The contents of that garbled paragraph may be an urban legend. The fact that you can actually read it is not.
Just in case anyone is wondering, I mentioned this garbled paragraph in an old post here, where I quoted a little piece written by Kevin Larson. He indicates clearly that the contents of the paragraph is an urban myth.
Some texts work much better than others – which is to say that some scrambled texts are not particularly easy to decode and thus assertions based on this notion are usually flawed at best. As Matt Davis (who really is at Cambridge, in the Speech and Language Group of the Cognition and Brain Sciences Unit) said, “the meme has some elements of truth in it, but is false in its entirety.”
In the material quoted in the 2007 post, Larson concludes: “Sadly, the scrambled paragraph has now entered the realm of urban myth and continues to circulate online. Should anyone send it your way in the future, you can confidently reply that its conclusions are just as scrambled as the text.”
I started working through RTK the beginning of this month and have gotten through over 1000 kanji already. My situation is a bit unusual though, since I can already speak and read a fair amount. I know beyond doubt that this method is doing wonders for me, but it would be nice to hear from others.
Debating whether mnemonics are an effective use of time in general is controversial, but I doubt many will argue that they can help with particularly stubborn characters
Well, I finished RTK a week or so ago. It took me a total of about 7 weeks, and I spent about 38 minutes per day on it, according to my study program.
I did have a substantial head start. I’ve been living in Taiwan for more than 5 years and I studied Japanese fairly intensively for 2 years back in college. However, I could only correctly write about three or four hundred of the characters in the book before studying it.
Furthermore, I was I was extremely lenient about my pre-study self-assessment. Since I didn’t have familiarity with Heisig’s keywords, I counted any correctly written character with a similar meaning as correct. Similarly, I counted traditional forms of the character as correct. I still couldn’t write most of them and when I failed, it was often due to drawing a total blank or else mixing up somewhat similar looking components within a character, such as the abbreviated forms of 示 and 衣 when they appear on the left.
Now, I get well over 90% right on the first try. I haven’t drawn a complete blank on any characters for over a week. The problem of mixing up similar radicals is gone. The characters I do get wrong are often just a case of writing a different character with a similar meaning. When I’m doing something useful, such as writing a note to my secretary or filing out a form at the bank, I don’t have that problem.

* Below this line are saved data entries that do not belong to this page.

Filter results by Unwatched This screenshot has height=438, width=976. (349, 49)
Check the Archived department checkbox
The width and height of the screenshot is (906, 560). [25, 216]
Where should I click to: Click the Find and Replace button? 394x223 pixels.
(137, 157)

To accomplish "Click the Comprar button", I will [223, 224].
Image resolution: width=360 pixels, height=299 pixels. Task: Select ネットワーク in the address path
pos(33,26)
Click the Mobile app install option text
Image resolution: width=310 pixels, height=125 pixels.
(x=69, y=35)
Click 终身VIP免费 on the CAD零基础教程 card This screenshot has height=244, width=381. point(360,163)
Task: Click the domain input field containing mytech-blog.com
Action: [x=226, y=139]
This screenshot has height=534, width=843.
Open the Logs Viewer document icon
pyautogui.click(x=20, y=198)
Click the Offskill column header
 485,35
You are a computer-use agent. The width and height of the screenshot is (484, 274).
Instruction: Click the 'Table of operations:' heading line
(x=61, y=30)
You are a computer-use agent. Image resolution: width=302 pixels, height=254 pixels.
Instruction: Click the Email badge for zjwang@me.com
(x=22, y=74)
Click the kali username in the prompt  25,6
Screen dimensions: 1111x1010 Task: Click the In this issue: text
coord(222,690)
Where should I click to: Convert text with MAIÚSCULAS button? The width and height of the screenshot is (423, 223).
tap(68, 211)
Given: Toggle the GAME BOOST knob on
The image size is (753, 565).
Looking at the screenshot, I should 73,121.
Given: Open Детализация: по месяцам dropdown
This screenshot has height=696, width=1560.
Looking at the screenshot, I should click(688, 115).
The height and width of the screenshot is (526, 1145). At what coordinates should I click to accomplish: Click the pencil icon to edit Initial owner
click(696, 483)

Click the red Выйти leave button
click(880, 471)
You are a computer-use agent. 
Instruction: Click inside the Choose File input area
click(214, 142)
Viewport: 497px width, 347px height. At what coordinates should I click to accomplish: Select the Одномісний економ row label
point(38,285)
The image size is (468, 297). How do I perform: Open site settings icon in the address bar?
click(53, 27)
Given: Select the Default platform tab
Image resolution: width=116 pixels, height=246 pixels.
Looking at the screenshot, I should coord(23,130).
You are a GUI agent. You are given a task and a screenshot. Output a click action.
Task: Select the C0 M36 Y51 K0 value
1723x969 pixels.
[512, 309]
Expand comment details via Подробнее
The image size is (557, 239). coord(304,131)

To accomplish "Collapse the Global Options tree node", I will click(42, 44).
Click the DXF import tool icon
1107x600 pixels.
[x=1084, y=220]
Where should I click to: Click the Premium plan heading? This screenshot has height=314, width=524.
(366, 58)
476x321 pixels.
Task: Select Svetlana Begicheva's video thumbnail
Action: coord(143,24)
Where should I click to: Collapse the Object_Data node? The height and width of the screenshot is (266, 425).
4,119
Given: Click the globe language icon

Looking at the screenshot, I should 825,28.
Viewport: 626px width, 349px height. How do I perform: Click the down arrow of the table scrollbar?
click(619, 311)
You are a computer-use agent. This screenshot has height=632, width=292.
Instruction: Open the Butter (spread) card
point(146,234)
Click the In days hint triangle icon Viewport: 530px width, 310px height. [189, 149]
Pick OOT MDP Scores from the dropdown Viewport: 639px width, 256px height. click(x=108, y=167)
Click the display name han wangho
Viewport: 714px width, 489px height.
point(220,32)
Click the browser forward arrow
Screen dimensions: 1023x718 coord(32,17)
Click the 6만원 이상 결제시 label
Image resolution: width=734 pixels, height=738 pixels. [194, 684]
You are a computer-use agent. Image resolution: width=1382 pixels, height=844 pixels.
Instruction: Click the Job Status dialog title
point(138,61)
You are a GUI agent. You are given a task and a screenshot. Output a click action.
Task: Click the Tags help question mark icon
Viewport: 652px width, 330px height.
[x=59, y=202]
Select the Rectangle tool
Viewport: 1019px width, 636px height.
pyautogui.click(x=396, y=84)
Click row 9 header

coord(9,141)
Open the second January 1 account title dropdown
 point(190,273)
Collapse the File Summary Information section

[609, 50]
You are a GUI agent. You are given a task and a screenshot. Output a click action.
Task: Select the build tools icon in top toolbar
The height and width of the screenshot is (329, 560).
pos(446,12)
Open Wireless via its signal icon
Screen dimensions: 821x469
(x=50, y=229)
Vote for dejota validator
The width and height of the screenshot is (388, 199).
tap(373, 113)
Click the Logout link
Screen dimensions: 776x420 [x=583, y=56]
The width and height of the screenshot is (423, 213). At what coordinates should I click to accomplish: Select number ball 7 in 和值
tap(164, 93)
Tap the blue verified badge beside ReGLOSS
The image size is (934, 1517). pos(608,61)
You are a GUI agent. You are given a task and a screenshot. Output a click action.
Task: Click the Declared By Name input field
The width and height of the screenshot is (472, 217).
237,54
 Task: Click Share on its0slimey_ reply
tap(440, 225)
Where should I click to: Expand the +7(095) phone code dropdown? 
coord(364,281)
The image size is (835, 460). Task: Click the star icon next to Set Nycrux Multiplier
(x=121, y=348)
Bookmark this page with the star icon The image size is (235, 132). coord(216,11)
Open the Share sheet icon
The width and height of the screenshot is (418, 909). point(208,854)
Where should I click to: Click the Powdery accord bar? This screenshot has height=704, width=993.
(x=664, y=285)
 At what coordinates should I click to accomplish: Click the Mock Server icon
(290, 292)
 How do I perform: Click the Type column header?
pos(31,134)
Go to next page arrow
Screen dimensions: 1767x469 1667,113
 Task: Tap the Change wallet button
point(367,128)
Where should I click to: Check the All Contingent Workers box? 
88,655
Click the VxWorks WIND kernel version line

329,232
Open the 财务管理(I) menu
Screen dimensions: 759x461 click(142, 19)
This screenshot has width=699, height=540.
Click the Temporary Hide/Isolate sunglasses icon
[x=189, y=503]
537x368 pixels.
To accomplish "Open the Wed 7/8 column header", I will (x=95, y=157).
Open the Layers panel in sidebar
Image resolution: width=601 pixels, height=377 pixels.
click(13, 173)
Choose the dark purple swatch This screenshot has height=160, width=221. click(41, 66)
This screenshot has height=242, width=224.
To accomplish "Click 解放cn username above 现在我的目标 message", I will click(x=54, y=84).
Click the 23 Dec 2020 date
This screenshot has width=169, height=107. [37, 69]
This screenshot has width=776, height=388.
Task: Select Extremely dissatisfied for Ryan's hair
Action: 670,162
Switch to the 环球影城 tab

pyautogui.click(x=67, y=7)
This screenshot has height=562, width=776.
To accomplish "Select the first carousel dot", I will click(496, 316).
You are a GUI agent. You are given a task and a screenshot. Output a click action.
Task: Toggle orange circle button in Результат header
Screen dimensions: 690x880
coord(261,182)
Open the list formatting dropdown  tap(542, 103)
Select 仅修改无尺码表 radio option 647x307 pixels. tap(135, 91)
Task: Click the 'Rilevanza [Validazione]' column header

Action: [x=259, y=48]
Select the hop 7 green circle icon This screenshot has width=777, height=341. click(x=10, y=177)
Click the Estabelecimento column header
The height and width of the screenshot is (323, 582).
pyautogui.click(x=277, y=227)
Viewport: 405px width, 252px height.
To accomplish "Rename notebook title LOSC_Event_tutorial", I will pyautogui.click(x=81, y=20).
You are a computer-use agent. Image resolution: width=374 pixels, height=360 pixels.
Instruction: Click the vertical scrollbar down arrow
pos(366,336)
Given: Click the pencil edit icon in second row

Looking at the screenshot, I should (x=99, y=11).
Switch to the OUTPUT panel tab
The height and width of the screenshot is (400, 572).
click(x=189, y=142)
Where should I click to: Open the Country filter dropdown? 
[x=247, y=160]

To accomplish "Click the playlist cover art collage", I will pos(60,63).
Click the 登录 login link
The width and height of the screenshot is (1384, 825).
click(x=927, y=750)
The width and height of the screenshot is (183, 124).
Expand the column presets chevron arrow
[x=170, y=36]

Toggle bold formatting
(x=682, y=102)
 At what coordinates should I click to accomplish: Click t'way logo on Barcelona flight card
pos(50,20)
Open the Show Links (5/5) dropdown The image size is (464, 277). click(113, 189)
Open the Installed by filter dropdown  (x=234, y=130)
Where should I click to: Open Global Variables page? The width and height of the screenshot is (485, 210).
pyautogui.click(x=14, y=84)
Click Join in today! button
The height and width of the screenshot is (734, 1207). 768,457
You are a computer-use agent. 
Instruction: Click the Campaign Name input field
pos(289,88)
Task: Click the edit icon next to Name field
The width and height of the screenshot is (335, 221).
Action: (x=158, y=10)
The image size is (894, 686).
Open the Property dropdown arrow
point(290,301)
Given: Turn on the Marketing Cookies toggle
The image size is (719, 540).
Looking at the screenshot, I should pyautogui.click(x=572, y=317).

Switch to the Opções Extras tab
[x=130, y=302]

No, I haven’t picked up the myriad of Japanese readings or compounds associated with the 2000 jōyō Kanji and no those 2000 characters don’t even come close to cutting it when it comes to my Chinese reading needs. It’s still the most return on the time I’ve invested of any Kanji/Hanzi study I’ve done. And that’s a really good feeling.
In fact, I’d love to hear what sort of testing Dragon Bones was talking about on page one of this thread. If Taiwan has anything like Japan’s Kanji Kanten, I’ll take it.
Xiaoma, I’m curious, what similar radicals did you have trouble with that the book was able to help but you weren’t able to do yourself with some self-made mnemonics?
I hadn’t ever tried mnemonics systematically before. As I said, I had read Ideogram and been pre-disposed against the idea, much as a lot of people on this forum are. I always wanted to be able to write, but I made it a relatively low priority and never worked on the problem methodically.
bit of grave digging here, but I asked the question in how to learn the first 3000 characters and I think I’m in a similar situation to Xiaoma - been here over three years, but never had the time to dedicate to mandarin study but it has start to become very important for me to improve my language skills, principally reading
therefore, anyone have any more comments on this? I am doing the online demo and am on lesson 3 and it seems to make sense, it took longer to read this thread than to learn the first 45 characters (that I pretty much already know mind)
Xiaoma, where is that report on your progress? did it end up retarding the learning of 3001-5000 characters?